The pot drips... Part III

One of the reasons I detest the genre-ization of free improvisation is that I am a passionate advocate of the most open, the freest definition of it.

Reaching a mutual understanding about “improvisation” seems to get easier and easier. Although there are lots of ideas about how to improvise, and lots of potential for quibbling about what’s truly improvisational and what isn’t, everybody knows what it is and can easily understand it. It’s kinda like breathing. We all do it. It’s an unconscious and omnipresent part of being alive. We barely notice it most of the time, but if it’s brought to our consciousness we can easily become aware of it, and can learn to use it in all different kinds of ways to make us stronger and make our life better.

But lots of people seem to want to attach a limiting definition to the “free” part. I know there’s a historical and political journey that leads to a sense that it refers to freedom from something... freedom from traditional forms, ideas, etc. I understand why this is so, but I feel no need to be constrained by those ideas, any more than the free pioneers felt the need to be constrained by the ideas and boundaries of bebop.

To me, the “free” in free improvisation means I am free to do whatever I want to do.

Of course, as soon as I say that, I start bumping up against all the real (and imagined) limitations of freely improvised music.

I know some things (like grooves, melodies, and music that sounds more traditional) are not conventionally considered a part of the “free improvisers” palette. So what? I am not practicing free improvisation to be conventional – even if it’s the convention of being unconventional. I consider ALL my entire personal universe of sound to be available to me as a part of my improvised communication.

I know some things (like complicated unison melodies and chord changes) are virtually impossible to freely improvise as a group. Well, that’s what composition is for...

I know some things are relatively easy to do when you are freely improvising. (These are often the same things people talk about when they say free improvisation is a genre.)

I know there are other things that are more difficult to do (and that doesn’t particularly mean more out, or even more complex).

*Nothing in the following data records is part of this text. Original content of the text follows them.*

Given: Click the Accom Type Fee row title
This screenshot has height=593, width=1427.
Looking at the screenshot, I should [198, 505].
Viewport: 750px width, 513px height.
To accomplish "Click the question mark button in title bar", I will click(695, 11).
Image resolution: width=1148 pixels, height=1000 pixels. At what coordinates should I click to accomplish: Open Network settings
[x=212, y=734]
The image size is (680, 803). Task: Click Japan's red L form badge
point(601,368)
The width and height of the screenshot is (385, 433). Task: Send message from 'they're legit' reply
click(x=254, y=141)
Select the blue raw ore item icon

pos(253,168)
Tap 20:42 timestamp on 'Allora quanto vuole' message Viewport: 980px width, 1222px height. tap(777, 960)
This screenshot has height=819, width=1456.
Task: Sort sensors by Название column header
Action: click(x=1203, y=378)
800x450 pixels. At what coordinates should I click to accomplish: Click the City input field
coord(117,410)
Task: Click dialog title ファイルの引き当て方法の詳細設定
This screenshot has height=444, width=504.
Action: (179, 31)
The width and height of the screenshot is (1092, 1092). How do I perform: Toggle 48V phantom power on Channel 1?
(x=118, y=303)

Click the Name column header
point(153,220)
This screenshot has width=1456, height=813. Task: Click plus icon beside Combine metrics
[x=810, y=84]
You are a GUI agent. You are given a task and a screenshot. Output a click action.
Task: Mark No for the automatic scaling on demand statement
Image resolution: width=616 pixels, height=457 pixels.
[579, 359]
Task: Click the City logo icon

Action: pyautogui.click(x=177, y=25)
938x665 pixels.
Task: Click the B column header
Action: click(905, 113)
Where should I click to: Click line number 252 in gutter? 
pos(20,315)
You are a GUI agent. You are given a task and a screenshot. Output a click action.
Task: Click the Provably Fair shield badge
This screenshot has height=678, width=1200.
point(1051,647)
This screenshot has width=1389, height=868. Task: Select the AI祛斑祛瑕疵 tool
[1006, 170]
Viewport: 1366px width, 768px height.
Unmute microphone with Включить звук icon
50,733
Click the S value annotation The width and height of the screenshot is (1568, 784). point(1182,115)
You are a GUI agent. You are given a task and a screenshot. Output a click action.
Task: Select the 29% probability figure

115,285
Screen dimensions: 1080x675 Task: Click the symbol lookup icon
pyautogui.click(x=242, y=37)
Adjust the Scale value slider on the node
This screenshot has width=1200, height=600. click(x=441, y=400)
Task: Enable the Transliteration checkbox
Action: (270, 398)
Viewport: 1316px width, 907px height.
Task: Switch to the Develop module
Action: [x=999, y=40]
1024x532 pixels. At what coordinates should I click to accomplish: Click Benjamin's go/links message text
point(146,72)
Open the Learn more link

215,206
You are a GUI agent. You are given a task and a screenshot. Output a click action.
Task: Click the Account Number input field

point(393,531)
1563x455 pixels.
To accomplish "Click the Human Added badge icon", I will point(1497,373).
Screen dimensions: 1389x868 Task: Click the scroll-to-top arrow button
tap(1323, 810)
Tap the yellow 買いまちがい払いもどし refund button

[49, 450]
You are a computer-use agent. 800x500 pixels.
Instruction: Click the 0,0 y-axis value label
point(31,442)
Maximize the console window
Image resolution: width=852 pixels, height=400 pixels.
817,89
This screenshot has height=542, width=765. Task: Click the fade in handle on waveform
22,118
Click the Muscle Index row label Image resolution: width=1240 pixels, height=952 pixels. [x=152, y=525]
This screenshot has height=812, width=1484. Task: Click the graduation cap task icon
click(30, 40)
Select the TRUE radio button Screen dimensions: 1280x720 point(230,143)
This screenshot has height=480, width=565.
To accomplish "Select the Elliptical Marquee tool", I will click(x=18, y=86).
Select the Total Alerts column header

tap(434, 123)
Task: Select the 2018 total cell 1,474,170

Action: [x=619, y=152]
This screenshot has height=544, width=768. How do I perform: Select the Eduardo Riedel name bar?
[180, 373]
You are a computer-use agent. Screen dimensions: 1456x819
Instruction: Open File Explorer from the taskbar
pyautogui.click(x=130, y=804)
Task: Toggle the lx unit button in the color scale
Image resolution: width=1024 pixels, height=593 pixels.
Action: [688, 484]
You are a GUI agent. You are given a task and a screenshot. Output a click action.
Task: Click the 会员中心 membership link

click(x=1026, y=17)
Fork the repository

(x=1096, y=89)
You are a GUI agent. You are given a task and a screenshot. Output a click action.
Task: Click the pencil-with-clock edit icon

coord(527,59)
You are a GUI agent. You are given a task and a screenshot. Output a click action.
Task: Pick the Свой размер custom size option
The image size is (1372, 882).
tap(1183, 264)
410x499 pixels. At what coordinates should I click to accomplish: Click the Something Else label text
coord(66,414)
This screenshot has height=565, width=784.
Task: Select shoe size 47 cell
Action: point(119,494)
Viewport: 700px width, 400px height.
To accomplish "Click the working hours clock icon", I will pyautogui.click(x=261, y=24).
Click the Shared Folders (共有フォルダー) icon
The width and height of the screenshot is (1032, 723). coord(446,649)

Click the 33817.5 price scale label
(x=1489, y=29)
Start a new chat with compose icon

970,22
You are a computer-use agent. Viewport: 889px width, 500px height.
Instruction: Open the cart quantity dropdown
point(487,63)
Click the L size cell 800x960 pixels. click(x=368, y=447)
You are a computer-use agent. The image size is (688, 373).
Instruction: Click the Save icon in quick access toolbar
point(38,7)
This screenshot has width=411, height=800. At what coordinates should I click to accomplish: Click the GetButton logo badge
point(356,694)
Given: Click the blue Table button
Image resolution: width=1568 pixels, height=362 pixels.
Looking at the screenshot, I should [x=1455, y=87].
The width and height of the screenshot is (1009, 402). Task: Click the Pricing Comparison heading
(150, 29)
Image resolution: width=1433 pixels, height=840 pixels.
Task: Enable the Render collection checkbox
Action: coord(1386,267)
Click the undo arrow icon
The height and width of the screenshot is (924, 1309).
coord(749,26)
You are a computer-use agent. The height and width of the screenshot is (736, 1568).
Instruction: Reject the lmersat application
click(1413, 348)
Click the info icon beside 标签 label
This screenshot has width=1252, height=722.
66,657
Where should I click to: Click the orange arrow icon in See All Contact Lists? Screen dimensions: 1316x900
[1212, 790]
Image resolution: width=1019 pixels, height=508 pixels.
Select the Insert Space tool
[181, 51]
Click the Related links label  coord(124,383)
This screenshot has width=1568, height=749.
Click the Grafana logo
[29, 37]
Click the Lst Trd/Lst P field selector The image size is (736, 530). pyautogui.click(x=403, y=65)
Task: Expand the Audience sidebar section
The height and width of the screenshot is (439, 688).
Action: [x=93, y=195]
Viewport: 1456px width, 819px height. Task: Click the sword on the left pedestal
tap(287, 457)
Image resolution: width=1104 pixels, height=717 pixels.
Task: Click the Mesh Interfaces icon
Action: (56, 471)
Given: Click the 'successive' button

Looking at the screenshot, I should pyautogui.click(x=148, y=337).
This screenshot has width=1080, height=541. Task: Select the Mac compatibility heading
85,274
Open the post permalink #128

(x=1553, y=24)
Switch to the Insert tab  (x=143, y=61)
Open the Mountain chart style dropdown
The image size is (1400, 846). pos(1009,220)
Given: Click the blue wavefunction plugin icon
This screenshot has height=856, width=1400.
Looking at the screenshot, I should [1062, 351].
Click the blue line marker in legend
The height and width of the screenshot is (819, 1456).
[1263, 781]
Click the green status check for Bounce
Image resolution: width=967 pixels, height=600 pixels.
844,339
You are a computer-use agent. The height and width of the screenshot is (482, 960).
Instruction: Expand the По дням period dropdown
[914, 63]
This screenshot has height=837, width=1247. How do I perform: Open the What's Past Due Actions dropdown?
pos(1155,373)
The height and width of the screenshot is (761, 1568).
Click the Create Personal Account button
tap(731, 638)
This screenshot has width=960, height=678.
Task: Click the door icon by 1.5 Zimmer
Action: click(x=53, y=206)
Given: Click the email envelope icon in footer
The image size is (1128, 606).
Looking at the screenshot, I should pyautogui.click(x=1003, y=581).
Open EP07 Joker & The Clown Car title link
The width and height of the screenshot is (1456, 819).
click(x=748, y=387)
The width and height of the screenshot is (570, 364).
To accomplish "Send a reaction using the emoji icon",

These are the things you have to PRACTICE, whether by years of playing stuff together, or by actually practicing improvisation together as a group. These are the things I’m most interested in exploring – which means working out with the same group of folks, because the only way to gain that kind of individual and group awareness of musical and improvisational possibilities is to practice doing it together.

You play what you know. The pot drips what is in it.

1 comment:

  1. Well said. I agree. I don't believe free improv is a genre. Or better said, free improv can be used in many genres. It's open to so much exploration. There are so many untapped areas in which to practice it.

    I look forward to the day I have a regular group with which to practice and achieve the levels of awareness and possibility you're talking about. What a delight that will be!

    Until then, I exercise free improv in my solo electric guitar shows, where I play with looping pedals, etc., creating layers. Often in this area, I reach new levels of self-awareness, playing things I never could have pre-conceived.

    Here is an example of I piece I played last weekend, where everything was improvised, including the pedal preset I used. I had no idea what it would do, I just went with it. I love the percussive background it created for me to solo over:

    Thanks, Tom, for your blog posts. They always get me thinking.